Seventy years after his death, he is still remembered by enthusiasts but also by races, circuits, brands and songs, such as the most famous, written in 1976 by Lucio Dalla: «When Nuvolari runs, when Nuvolari passes, people arrive in crowds and it spreads over the meadows; when Nuvolari runs, when Nuvolari passes, people wait for hours and hours for his arrival; and finally when he hears the noise, he jumps up and waves to him.’

Nuvolari signing autographs at Silverstone in 1950 (J. Wilds/Keystone/Getty Images)

In Europe, Nuvolari’s racing years coincided with the first large-scale research and development phase of the automobile and motorcycle industry. Sports racing served this development as today they represent the most advanced point of the sector, from which derive technologies and components that can be used to improve the means of common use. It was for these reasons that in 1924, after having upset the Italian races of the time by repeatedly beating more powerful bikes than his own, Nuvolari was hired by Bianchi to race and develop a new model of the company, the Freccia Celeste.

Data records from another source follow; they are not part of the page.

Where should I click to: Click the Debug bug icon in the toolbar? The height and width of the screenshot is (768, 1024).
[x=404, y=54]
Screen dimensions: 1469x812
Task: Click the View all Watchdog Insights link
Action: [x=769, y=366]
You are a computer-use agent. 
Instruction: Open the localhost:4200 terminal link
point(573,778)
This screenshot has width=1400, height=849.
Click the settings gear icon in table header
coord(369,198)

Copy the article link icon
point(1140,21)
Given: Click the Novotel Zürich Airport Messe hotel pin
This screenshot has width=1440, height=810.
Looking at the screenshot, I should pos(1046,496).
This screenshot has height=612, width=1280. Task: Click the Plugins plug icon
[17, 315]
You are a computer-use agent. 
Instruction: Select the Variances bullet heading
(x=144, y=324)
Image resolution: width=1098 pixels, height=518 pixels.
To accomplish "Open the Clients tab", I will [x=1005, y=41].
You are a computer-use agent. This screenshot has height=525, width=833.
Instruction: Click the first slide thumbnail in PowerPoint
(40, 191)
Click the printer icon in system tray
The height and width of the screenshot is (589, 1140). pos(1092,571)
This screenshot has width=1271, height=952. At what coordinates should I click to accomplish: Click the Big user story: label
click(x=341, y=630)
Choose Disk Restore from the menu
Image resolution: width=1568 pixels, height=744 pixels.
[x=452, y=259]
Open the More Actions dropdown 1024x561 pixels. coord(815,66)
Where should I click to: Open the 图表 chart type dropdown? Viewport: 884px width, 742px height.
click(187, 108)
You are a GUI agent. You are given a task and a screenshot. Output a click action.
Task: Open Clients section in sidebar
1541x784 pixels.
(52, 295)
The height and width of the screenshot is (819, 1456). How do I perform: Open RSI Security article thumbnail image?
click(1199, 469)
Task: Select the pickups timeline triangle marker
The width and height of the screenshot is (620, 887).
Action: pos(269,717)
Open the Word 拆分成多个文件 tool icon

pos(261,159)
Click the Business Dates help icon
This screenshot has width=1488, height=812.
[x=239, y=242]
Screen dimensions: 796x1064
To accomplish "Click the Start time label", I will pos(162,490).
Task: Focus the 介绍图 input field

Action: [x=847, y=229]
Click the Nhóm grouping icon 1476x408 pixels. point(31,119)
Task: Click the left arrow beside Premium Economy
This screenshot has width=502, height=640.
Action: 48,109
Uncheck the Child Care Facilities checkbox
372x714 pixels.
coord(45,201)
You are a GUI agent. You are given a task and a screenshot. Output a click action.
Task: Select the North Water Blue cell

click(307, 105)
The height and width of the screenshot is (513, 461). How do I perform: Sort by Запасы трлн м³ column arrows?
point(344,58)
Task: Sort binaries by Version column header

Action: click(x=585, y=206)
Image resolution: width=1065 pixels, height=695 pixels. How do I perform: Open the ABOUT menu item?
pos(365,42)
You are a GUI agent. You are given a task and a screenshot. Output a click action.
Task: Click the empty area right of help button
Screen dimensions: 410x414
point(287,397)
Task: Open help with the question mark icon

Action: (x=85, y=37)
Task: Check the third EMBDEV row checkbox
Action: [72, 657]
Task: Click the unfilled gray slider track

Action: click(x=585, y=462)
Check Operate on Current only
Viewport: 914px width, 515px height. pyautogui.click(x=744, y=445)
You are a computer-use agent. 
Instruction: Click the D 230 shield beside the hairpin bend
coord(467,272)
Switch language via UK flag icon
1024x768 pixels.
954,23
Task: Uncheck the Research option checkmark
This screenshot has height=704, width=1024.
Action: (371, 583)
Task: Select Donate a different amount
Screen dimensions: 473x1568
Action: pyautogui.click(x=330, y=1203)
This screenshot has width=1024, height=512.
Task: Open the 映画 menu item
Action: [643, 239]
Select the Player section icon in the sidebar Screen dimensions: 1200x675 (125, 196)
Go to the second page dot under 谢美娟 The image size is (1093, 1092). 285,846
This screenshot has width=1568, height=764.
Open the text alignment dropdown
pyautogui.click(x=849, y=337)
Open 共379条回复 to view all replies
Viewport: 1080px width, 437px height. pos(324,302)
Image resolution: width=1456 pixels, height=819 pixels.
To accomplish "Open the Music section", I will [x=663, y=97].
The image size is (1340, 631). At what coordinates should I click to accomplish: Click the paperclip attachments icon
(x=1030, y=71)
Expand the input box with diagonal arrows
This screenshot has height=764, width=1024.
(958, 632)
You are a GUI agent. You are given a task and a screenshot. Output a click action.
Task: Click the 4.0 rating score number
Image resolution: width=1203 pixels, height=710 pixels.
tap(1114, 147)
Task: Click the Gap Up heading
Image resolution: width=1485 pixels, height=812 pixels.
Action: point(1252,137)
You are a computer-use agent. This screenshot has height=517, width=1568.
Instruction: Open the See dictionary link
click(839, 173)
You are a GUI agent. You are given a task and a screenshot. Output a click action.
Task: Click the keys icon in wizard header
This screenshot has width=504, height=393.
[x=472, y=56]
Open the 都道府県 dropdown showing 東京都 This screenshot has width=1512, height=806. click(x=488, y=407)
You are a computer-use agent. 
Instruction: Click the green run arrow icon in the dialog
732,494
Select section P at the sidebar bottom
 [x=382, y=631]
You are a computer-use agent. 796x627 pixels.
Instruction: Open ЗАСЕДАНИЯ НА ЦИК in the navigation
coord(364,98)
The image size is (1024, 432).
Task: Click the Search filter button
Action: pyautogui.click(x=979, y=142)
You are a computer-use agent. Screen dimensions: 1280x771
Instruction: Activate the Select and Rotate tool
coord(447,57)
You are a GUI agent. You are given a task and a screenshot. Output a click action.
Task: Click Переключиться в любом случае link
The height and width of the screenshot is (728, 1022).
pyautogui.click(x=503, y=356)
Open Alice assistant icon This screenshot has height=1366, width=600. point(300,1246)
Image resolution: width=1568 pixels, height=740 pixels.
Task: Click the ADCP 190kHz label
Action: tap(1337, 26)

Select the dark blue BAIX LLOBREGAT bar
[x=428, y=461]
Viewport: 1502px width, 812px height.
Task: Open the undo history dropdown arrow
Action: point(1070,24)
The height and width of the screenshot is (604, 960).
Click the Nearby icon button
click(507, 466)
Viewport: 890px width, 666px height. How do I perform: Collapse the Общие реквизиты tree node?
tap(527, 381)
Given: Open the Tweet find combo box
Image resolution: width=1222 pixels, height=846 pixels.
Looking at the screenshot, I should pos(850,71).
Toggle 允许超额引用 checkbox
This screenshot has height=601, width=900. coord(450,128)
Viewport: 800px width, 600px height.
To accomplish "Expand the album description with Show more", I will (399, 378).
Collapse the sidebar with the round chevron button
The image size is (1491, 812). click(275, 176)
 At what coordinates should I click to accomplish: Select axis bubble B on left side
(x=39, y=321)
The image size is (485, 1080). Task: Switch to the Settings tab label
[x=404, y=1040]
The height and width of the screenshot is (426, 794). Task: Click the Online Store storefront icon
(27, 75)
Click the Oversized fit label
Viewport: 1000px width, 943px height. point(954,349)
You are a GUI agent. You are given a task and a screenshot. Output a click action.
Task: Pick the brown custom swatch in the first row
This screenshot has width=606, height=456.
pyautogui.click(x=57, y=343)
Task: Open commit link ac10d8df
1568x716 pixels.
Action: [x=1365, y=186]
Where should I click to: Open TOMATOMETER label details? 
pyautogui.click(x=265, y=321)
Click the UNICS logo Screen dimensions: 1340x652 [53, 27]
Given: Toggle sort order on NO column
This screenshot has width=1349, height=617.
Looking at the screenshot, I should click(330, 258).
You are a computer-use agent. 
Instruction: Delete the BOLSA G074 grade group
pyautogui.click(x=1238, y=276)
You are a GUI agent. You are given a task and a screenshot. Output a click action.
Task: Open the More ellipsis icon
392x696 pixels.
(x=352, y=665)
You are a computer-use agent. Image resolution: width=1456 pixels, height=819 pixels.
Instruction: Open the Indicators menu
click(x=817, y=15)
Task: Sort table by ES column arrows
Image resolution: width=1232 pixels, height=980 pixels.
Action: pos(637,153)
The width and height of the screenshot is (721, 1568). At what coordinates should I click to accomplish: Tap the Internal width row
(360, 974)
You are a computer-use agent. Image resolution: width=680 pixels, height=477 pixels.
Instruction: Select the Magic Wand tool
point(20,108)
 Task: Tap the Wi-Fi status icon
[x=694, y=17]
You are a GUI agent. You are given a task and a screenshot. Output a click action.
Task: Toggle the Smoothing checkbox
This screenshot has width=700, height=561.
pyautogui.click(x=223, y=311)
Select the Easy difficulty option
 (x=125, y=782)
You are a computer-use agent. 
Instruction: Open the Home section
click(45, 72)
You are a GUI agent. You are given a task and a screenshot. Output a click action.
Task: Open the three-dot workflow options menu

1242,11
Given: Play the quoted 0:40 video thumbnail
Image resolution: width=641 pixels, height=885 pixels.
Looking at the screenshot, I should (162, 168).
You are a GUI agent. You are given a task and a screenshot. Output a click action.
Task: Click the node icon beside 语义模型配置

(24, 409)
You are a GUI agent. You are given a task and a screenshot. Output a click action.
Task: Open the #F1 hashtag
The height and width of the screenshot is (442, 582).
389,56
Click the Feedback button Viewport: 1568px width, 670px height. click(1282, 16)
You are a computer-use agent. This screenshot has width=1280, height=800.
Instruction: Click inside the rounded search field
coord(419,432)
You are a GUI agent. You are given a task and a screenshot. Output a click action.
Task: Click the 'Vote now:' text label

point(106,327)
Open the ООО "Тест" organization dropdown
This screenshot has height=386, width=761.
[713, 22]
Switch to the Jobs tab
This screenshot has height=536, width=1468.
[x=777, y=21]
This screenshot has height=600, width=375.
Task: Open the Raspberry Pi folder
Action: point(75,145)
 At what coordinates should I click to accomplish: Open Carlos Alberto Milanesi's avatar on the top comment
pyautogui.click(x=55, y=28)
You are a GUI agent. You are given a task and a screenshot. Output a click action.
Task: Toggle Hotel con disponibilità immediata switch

One of his best known victories dates back to the following year. In fact, that year Alfa Romeo made selections to find the replacement for Antonio Ascari (father of Alberto, Formula 1 world champion), who died in July in an accident in the French Grand Prix. Nuvolari applied but his trial didn’t last long and indeed, he risked ending up like the driver he was supposed to replace. “On the first lap he ended up straight in a meadow, he was thrown out of the car and fell eight meters,” Vittorio Jano, Alfa Romeo designer, later recounted. He ended up hospitalized with broken ribs, bruises and lacerations, but after just a week he returned to motorcycle racing and won the European Championship, not without suffering.

After that episode Bianchi prevented him from racing in the car, but Nuvolari continued to risk his life even on the motorbike. After an accident in a motorcycle race near Stuttgart, the German newspapers gave him up for dead, but he reappeared in public after a few days, a little bruised, denying the news that in the meantime had also reached Italy. He soon started winning again, so much so that the Italian press began to call him a “super champion” as up until then they had only done with the cyclist Costante Girardengo.

In the late 1920s the automotive sector continued to expand, as did sports racing, and attracted the greatest fascination. Car drivers were among the most popular and admired characters, for the way they combined courage, speed and technique driving vehicles never seen before, at least by ordinary people. After the successes obtained with motorcycles, Nuvolari therefore decided to move definitively into motor racing: there his diminutive, shrewd and combative figure soon established himself in the common imagination of the time, even abroad, where he was called “the little big man”.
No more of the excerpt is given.